[History of the Girondists, Volume I by Alphonse de Lamartine]@TWC D-Link book
History of the Girondists, Volume I

BOOK I
77/101

Alone perhaps among all these men who opened at Versailles the first scene of this vast drama, he foresaw the termination; like the soul, whose seat in the human frame philosophers have not discovered, the thought of an entire people sometimes concentrates itself in the individual, the least known in the great mass.

We should not despise any, for the finger of Destiny marks in the soul and not upon the brow.

Robespierre had nothing: neither birth, nor genius nor exterior which should point him out to men's notice.

There was nothing conspicuous about him; his limited talent had only shone at the bar or in provincial academies; a few verbal harangues filled with a tame and almost rustic philosophy, some bits of cold and affected poetry, had vainly displayed his name in the insignificance of the literary productions of the day: he was more than unknown, he was mediocre and contemned.

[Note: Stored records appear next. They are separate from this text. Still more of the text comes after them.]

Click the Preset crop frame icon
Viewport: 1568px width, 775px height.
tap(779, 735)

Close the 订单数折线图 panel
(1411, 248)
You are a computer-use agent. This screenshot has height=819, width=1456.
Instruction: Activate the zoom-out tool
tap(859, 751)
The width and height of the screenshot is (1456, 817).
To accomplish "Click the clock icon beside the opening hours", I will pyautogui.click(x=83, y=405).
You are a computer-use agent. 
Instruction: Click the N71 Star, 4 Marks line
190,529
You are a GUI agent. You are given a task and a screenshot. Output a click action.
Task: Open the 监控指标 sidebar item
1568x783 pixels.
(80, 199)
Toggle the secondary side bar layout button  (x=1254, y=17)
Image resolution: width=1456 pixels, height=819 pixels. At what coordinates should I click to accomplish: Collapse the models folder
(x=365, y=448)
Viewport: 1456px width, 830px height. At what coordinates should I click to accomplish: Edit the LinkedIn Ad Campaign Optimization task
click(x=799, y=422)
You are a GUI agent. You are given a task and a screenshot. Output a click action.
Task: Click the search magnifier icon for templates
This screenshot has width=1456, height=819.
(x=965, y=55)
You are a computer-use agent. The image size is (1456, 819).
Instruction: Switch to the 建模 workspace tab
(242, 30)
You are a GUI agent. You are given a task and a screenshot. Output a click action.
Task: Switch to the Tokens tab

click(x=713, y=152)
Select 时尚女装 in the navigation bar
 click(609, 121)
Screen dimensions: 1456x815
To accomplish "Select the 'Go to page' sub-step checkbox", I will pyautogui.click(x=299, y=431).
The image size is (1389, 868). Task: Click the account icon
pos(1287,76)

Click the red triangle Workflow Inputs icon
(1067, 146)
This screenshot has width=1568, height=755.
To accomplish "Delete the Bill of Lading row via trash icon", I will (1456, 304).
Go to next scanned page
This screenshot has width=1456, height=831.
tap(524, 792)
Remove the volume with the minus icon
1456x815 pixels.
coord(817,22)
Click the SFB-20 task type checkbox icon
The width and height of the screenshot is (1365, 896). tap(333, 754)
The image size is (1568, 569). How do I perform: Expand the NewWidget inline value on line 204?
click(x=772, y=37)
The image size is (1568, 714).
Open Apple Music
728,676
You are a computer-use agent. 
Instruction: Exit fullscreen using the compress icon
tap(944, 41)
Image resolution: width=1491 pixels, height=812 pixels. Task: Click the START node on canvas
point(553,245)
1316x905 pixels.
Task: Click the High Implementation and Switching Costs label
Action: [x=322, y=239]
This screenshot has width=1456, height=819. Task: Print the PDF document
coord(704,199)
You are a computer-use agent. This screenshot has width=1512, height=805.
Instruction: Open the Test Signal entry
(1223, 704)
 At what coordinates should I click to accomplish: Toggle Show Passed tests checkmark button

His features presented nothing which could attract attention, when gazing round in a large assembly: there was no sign in visible characters of this power which was all within; he was the last word of the Revolution, but no one could read him.
Robespierre's figure was small, his limbs feeble and angular, his step irresolute, his attitudes affected, his gestures destitute of harmony or grace; his voice, rather shrill, aimed at oratorical inflexions, but only produced fatigue and monotony; his forehead was good, but small and extremely projecting above the temples, as if the mass and embarrassed movement of his thoughts had enlarged it by their efforts; his eyes, much covered by their lids and very sharp at the extremities, were deeply buried in the cavities of their orbits; they gave out a soft blue hue, but it was vague and unfixed, like a steel reflector on which a light glances; his nose straight and small was very wide at the nostrils, which were high and too expanded; his mouth was large, his lips thin and disagreeably contracted at each corner; his chin small and pointed, his complexion yellow and livid, like that of an invalid or a man worn out by vigils and meditations.